**DOCUMENT PASSAGE**

How to randomly assign individuals to different groups (other than the actual group)

Samuel Zhang

Join Date: Nov 2015

Posts: 10
#1

How to randomly assign individuals to different groups (other than the actual group)

12 Feb 2025, 04:19

Hello, I have a panel dataset. This dataset records individual-level health across different months in the same year. Individuals live in different county. Each county has different levels of pollution. The no. of people from each county is different.

So, my outcome variable is health, the explanatory variable is pollution. My main regression examines the impact of pollution on (individual's) health.

Now, I want to randomly assign individuals to different counties (other than the actual county) where pollution is different to their actual/original county. I want to examine if the results will be robust.

How can achieve this?
Tags: None
Mike Lacy

Join Date: Apr 2014

Posts: 2409
#2

12 Feb 2025, 07:55

To give a helpful answer to your question, having more information would be helpful.

1. I would guess that you want to repeatedly reassign ("shuffle") the county values, and perform some estimation command for each such assignment. Is this correct? If so, what estimation would that be? And, if so, what about your data makes conventional statistic procedures undesirable for your situation?

2. If #1 is correct, do you want confidence intervals, or p-values?

3. Do you want to reassign the county values in such a way that an individual stays in the same (reassigned) county for every month? Presuming that, do you want county values reassigned based on "month 1," "month N", or what?

5. Please show an example of your data. In this regard, see item 12.2 of the StataList FAQ that newer participants on StataList are asked to read.

**SHORT TASK**
In the forum thread on reassigning individuals to counties, what is the outcome variable in the main regression?

**DATASET EXCERPTS**

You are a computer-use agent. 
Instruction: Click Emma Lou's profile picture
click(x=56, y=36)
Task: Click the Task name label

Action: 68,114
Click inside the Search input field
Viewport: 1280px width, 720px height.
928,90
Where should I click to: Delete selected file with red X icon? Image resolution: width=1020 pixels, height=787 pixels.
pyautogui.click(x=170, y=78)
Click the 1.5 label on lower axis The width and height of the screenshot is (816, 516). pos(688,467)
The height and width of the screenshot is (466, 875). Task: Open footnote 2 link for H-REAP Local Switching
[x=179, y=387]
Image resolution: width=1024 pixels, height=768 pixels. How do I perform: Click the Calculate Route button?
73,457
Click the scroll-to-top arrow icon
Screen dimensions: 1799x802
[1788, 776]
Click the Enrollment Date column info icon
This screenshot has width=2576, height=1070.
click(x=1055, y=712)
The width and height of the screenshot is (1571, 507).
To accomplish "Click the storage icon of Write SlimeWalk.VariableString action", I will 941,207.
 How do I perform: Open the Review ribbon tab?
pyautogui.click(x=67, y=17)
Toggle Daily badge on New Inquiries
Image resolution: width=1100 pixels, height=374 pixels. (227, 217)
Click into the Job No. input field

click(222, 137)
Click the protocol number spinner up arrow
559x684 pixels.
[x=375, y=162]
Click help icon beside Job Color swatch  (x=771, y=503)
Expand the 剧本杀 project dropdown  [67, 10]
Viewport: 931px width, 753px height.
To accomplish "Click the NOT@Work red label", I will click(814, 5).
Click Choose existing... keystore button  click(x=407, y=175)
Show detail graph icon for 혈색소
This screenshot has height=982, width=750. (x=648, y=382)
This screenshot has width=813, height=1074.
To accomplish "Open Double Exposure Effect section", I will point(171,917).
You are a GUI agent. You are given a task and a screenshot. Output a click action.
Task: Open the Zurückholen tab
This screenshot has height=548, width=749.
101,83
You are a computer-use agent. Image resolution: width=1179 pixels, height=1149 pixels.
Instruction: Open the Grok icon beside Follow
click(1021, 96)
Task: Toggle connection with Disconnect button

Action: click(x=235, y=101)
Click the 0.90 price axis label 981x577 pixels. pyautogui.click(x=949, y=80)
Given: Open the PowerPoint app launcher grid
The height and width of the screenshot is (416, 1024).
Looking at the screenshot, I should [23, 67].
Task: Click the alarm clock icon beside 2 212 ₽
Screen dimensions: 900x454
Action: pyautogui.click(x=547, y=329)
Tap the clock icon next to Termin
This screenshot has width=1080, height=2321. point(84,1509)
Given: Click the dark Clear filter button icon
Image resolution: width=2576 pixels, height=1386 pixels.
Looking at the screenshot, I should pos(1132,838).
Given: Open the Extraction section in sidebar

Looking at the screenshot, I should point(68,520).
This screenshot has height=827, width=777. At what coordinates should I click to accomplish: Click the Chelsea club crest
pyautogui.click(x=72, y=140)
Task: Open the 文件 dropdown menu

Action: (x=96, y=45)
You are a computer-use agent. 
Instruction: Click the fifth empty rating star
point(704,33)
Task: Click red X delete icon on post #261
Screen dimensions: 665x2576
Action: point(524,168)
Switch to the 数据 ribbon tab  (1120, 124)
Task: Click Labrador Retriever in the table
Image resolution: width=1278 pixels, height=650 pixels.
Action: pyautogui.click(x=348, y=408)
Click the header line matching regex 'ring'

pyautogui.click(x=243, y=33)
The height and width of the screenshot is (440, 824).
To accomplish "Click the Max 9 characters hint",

**RESULT OF THE EXERCISE**
Health